» STATED TASK: Copy out the entries verbatim, from the line containing "This screenshot has width=725, height=1568." through the line containing "(x=101, y=113)", including both of those lines.

» Word and element locating data:
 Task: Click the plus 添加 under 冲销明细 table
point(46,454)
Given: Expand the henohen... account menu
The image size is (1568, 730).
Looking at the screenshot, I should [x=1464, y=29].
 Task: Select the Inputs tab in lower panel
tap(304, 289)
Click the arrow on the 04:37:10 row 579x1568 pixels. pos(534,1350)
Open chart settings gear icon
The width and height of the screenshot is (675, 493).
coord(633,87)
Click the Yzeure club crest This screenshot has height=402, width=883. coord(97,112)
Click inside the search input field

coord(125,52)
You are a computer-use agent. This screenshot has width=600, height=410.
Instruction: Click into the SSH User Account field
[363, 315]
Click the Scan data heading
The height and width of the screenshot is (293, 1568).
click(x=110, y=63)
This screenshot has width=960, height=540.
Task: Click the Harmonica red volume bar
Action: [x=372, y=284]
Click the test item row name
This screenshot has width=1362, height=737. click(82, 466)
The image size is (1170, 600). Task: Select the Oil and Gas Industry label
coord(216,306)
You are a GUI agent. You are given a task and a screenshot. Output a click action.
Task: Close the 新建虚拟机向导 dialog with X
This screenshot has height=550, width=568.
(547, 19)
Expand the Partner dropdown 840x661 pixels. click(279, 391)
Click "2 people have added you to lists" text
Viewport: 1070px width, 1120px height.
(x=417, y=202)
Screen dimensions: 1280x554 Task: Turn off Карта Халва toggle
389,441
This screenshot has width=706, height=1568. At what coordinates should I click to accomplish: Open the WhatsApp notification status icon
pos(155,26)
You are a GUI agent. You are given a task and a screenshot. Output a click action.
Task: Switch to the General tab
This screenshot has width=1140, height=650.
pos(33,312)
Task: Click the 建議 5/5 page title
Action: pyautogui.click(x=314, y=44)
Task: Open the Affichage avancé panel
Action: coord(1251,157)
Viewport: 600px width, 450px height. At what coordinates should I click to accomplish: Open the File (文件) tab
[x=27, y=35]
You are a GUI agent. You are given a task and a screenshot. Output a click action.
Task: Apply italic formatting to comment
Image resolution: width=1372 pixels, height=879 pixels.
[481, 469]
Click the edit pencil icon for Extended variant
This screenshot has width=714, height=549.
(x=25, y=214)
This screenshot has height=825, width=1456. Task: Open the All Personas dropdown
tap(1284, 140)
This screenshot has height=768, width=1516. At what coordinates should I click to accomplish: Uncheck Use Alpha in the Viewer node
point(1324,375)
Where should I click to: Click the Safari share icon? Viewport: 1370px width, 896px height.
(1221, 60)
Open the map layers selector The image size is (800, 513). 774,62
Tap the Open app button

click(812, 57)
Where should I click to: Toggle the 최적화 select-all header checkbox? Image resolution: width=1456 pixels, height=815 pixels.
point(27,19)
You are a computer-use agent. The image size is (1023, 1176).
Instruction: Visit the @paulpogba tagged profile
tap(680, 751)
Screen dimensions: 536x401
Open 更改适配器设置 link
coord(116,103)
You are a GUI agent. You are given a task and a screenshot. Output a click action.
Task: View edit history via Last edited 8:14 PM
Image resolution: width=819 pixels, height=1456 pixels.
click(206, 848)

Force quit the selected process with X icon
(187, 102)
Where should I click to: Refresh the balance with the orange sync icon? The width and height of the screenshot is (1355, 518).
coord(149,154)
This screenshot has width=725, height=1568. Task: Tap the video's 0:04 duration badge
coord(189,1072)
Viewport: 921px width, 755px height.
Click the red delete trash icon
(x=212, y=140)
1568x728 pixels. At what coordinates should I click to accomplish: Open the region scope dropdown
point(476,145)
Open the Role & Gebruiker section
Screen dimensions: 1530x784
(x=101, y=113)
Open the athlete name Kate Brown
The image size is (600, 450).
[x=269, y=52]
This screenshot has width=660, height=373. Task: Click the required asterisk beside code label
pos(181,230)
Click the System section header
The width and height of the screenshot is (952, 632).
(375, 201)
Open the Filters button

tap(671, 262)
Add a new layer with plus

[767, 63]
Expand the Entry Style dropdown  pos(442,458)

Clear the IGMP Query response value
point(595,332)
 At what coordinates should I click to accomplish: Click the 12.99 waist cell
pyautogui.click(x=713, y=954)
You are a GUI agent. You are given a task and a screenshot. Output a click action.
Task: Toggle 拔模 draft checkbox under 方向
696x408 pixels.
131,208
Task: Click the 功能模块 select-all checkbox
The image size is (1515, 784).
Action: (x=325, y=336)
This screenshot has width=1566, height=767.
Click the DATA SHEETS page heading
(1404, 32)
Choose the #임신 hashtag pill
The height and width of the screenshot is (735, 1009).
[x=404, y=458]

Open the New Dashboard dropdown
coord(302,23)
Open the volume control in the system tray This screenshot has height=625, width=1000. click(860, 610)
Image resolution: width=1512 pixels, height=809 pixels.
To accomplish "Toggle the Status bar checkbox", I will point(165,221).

» ANSWER TO THE PROBLEM:
This screenshot has width=725, height=1568. Task: Tap the video's 0:04 duration badge
coord(189,1072)
Viewport: 921px width, 755px height.
Click the red delete trash icon
(x=212, y=140)
1568x728 pixels. At what coordinates should I click to accomplish: Open the region scope dropdown
point(476,145)
Open the Role & Gebruiker section
Screen dimensions: 1530x784
(x=101, y=113)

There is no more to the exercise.